* _STATED PROBLEM_
Rewrite everything from the line containing "Where should I click to: Go" down to the last line of the records as a numbered list, leaving out any blank lines.

(Dataset rows)
┌──

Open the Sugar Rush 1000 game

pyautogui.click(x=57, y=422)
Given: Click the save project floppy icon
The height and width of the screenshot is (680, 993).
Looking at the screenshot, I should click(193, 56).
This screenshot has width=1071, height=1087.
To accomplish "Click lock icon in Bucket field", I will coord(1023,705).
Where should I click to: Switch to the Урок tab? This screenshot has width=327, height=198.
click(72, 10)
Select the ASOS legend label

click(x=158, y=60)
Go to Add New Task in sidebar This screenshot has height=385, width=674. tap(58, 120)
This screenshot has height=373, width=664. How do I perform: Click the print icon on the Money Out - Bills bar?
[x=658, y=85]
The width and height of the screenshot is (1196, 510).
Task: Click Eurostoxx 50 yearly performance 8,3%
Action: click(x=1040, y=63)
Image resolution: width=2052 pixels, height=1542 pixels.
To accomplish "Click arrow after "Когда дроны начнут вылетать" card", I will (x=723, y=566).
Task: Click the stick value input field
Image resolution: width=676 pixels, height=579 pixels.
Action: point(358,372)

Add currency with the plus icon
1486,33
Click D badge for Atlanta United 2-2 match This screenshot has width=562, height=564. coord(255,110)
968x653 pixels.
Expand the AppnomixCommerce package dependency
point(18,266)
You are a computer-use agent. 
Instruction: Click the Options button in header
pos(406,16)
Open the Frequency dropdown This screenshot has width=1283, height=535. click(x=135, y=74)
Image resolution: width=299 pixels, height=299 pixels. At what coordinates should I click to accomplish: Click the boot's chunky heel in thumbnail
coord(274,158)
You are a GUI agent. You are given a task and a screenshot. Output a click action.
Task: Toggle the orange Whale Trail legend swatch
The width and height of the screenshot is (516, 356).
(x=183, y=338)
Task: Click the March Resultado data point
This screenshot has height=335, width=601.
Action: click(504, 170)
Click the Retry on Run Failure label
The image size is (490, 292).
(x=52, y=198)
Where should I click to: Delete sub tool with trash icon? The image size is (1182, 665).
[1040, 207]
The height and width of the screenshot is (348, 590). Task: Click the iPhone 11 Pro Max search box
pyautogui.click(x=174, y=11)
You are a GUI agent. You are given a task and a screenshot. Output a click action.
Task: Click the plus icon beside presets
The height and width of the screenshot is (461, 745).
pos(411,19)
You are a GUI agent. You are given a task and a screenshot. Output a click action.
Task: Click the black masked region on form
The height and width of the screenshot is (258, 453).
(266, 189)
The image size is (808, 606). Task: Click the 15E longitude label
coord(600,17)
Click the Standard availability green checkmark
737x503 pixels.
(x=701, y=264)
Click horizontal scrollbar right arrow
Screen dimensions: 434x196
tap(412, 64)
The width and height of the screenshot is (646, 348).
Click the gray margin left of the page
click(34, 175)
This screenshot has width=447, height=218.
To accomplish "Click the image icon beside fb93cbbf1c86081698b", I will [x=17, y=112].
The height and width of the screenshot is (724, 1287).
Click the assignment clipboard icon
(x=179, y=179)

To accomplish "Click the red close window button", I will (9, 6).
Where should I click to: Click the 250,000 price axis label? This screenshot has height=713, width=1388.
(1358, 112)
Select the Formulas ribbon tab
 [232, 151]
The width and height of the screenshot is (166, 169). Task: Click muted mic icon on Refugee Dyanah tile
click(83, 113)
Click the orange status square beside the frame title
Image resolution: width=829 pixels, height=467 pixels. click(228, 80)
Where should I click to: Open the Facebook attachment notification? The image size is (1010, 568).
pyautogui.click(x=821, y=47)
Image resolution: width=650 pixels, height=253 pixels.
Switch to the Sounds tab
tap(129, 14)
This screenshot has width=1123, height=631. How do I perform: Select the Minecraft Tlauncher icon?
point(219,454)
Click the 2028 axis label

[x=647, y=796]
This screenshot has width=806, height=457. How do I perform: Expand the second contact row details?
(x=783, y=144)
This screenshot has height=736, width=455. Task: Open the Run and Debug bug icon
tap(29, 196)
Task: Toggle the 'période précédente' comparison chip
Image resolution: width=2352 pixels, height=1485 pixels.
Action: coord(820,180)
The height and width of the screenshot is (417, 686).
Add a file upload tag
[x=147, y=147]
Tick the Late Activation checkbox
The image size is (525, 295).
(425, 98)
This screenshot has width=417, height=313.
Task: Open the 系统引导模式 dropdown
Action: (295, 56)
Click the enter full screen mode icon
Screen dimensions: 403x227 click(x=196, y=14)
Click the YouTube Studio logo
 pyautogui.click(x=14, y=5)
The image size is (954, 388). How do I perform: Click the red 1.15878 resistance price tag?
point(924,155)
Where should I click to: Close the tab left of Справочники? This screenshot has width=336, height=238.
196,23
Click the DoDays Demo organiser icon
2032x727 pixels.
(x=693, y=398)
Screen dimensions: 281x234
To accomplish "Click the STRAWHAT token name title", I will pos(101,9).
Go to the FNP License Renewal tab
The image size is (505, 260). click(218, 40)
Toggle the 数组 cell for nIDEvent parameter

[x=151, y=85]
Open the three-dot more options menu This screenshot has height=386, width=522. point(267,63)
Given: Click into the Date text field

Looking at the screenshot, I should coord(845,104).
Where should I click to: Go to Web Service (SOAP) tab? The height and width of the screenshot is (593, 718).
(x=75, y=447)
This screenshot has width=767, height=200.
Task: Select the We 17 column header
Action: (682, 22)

└──

* _THE SOLUTION_
1. Where should I click to: Go to Web Service (SOAP) tab? The height and width of the screenshot is (593, 718).
2. (x=75, y=447)
3. This screenshot has width=767, height=200.
4. Task: Select the We 17 column header
5. Action: (682, 22)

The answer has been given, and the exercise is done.